▸ **TASK PROMPT**:
Reproduce verbatim the lines in the stretch from the line containing "Where should I click to: Select" through the line containing "Disable the Update", both included.

▸ **PROVIDED ENTRIES**:
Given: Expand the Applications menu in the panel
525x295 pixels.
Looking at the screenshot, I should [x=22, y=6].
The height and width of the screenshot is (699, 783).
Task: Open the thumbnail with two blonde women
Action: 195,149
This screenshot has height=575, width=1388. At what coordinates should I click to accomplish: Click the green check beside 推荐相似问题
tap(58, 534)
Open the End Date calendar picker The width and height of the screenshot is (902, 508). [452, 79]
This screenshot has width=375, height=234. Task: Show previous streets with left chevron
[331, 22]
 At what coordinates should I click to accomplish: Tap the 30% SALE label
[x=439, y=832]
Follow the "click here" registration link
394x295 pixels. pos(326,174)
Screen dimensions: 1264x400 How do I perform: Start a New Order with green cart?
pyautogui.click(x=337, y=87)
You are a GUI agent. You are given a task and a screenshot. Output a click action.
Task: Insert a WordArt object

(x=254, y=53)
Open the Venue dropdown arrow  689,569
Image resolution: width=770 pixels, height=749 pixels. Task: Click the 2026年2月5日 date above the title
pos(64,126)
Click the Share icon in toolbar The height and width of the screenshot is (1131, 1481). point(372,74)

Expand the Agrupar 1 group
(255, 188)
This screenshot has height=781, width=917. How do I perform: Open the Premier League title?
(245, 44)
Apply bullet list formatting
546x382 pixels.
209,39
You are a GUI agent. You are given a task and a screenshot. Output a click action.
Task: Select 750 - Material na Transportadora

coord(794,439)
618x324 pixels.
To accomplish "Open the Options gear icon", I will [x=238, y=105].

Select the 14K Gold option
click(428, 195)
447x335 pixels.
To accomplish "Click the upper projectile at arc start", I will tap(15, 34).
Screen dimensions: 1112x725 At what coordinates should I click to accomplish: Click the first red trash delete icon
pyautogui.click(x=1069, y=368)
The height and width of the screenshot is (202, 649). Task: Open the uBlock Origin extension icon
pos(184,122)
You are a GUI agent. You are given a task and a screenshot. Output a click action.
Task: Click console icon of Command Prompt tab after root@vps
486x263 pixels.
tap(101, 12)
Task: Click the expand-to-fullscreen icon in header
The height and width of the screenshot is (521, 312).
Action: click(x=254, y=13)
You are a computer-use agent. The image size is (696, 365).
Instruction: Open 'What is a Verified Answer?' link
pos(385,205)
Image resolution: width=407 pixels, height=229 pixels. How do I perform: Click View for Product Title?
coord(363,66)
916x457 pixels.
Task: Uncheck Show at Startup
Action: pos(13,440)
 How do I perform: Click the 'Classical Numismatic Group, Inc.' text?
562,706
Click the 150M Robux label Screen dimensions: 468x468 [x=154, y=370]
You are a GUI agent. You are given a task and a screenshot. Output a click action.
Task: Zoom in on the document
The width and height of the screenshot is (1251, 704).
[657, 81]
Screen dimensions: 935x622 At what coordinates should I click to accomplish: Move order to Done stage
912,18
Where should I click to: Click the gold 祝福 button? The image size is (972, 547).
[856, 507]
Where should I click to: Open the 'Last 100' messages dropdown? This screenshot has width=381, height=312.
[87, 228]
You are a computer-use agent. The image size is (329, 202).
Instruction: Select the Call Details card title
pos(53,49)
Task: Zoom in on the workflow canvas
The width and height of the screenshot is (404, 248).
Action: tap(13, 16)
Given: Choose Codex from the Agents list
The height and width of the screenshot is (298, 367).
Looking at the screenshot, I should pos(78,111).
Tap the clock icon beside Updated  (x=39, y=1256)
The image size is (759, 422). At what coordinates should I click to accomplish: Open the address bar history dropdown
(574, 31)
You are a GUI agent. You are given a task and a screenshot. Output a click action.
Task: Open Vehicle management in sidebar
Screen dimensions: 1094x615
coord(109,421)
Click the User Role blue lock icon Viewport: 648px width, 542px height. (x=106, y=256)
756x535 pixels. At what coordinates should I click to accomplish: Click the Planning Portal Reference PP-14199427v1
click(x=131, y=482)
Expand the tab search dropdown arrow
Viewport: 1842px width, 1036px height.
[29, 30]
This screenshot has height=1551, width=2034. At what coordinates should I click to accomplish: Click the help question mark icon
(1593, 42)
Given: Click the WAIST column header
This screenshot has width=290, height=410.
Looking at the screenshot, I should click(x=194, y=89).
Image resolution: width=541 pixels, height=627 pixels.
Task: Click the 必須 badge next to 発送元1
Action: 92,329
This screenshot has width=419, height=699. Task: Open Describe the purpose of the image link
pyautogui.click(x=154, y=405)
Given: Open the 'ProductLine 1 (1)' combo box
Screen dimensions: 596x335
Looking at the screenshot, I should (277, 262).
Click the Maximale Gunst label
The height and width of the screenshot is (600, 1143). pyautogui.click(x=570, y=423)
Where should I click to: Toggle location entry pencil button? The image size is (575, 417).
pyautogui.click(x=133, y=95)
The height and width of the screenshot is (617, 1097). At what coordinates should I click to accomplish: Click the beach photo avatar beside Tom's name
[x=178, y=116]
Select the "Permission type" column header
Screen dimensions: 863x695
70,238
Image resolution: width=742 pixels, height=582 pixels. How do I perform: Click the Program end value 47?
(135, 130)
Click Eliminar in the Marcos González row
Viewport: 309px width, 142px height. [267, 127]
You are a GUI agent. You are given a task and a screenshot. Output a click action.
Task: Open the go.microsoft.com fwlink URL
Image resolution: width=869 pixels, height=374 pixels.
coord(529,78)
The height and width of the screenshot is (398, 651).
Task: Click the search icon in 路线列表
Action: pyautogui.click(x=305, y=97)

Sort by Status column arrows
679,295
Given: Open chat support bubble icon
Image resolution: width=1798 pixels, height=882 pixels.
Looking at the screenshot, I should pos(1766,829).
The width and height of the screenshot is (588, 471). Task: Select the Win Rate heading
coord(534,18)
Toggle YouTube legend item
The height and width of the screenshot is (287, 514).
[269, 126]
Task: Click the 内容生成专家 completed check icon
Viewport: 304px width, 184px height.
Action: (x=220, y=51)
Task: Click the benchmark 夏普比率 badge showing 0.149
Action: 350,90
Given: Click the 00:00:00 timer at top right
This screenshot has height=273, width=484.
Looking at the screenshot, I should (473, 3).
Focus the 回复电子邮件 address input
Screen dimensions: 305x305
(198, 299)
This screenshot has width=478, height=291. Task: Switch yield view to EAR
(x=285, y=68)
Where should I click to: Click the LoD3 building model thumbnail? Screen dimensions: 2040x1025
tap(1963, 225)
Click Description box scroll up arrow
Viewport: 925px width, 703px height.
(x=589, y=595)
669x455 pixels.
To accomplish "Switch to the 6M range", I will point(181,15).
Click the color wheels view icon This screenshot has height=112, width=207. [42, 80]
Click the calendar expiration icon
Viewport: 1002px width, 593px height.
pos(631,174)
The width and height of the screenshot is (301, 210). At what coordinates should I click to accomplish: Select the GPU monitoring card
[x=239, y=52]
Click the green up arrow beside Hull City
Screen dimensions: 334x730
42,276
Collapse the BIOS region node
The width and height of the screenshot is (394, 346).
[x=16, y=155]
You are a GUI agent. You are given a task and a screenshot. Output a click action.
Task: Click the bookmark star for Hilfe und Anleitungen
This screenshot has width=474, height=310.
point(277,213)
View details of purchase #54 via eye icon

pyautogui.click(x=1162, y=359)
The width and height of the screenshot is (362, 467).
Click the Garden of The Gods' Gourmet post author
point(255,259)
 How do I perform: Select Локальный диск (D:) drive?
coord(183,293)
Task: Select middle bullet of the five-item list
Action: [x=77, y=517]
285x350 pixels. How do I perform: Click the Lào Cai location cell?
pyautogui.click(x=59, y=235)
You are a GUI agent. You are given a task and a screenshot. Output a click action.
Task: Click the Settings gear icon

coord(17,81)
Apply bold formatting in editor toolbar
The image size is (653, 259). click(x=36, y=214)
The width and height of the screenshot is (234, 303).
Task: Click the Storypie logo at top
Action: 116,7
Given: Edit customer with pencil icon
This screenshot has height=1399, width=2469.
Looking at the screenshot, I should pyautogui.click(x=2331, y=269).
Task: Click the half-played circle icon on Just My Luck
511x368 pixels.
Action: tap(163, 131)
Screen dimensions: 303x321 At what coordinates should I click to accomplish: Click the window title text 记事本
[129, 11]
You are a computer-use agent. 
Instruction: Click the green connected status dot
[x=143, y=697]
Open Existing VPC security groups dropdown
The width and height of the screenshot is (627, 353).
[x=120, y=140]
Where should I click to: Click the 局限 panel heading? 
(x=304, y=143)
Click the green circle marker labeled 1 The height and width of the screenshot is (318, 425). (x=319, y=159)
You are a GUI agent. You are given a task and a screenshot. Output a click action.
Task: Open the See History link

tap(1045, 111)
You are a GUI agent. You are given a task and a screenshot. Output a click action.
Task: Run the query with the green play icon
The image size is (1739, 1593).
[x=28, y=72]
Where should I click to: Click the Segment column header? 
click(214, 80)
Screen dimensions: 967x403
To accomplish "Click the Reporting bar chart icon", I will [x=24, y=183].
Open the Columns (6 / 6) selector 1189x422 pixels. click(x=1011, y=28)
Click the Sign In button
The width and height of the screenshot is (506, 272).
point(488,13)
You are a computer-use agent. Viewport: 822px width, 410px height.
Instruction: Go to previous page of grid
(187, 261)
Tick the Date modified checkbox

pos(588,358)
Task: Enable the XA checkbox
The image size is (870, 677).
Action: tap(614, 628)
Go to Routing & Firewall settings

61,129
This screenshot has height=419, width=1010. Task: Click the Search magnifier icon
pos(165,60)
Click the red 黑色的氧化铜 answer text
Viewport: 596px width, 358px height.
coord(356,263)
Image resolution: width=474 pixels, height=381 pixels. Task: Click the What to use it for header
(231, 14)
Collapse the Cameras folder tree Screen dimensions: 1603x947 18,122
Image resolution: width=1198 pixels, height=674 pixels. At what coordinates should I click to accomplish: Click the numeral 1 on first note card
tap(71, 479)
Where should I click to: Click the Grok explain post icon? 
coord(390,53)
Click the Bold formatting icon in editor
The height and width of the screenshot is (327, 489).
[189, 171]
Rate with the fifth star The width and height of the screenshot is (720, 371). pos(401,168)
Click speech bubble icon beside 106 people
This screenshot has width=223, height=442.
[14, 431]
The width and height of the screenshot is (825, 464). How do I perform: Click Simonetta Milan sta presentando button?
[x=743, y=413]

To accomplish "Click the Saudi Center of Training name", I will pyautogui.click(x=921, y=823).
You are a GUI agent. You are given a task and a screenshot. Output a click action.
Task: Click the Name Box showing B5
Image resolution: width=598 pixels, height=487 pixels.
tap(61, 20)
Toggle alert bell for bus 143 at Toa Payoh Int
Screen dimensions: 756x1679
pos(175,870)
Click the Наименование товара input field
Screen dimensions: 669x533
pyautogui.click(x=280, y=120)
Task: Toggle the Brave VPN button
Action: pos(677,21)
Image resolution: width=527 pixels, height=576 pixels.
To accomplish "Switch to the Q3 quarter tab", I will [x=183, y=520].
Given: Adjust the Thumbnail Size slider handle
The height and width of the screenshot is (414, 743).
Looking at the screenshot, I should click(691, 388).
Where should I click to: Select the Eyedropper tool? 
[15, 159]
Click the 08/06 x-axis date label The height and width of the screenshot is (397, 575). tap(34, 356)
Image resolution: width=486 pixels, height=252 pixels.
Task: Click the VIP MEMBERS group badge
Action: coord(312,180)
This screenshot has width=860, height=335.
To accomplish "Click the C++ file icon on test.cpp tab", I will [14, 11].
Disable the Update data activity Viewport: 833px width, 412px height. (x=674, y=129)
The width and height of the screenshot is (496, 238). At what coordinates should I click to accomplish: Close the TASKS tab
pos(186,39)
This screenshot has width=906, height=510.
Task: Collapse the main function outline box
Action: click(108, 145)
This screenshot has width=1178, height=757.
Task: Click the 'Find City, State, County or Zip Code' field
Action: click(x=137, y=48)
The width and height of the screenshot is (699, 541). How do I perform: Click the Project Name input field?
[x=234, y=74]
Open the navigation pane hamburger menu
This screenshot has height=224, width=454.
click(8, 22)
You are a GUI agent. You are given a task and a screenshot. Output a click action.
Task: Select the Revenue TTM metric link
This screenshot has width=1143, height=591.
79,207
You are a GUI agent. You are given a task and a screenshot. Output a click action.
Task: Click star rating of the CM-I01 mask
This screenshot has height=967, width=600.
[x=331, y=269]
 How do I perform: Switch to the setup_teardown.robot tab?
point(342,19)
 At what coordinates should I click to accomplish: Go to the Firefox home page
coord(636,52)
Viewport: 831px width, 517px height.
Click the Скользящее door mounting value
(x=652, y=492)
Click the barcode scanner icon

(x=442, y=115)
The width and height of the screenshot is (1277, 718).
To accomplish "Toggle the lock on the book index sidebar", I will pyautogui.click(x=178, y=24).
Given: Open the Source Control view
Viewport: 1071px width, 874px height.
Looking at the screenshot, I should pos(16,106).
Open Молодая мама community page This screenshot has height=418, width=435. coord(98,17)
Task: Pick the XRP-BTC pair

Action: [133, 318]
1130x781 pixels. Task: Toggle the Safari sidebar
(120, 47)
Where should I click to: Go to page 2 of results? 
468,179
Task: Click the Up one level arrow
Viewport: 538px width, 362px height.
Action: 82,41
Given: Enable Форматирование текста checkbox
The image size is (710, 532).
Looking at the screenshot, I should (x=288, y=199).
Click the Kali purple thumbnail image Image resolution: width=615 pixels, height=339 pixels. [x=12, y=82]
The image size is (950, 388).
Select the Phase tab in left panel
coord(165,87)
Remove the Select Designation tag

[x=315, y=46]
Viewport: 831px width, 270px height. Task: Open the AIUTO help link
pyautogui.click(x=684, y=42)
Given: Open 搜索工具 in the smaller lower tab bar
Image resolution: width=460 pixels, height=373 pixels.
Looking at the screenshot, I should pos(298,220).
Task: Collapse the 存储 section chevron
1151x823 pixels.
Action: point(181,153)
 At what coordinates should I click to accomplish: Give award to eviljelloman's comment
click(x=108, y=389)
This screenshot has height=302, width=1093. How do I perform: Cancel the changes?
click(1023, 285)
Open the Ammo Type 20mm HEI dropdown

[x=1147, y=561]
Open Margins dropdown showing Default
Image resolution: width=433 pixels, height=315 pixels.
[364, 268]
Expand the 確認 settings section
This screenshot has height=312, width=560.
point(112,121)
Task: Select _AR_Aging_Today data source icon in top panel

▸ **WORKED ANSWER**:
Where should I click to: Select the Eyedropper tool? 
[15, 159]
Click the 08/06 x-axis date label The height and width of the screenshot is (397, 575). tap(34, 356)
Image resolution: width=486 pixels, height=252 pixels.
Task: Click the VIP MEMBERS group badge
Action: coord(312,180)
This screenshot has width=860, height=335.
To accomplish "Click the C++ file icon on test.cpp tab", I will [14, 11].
Disable the Update data activity Viewport: 833px width, 412px height. (x=674, y=129)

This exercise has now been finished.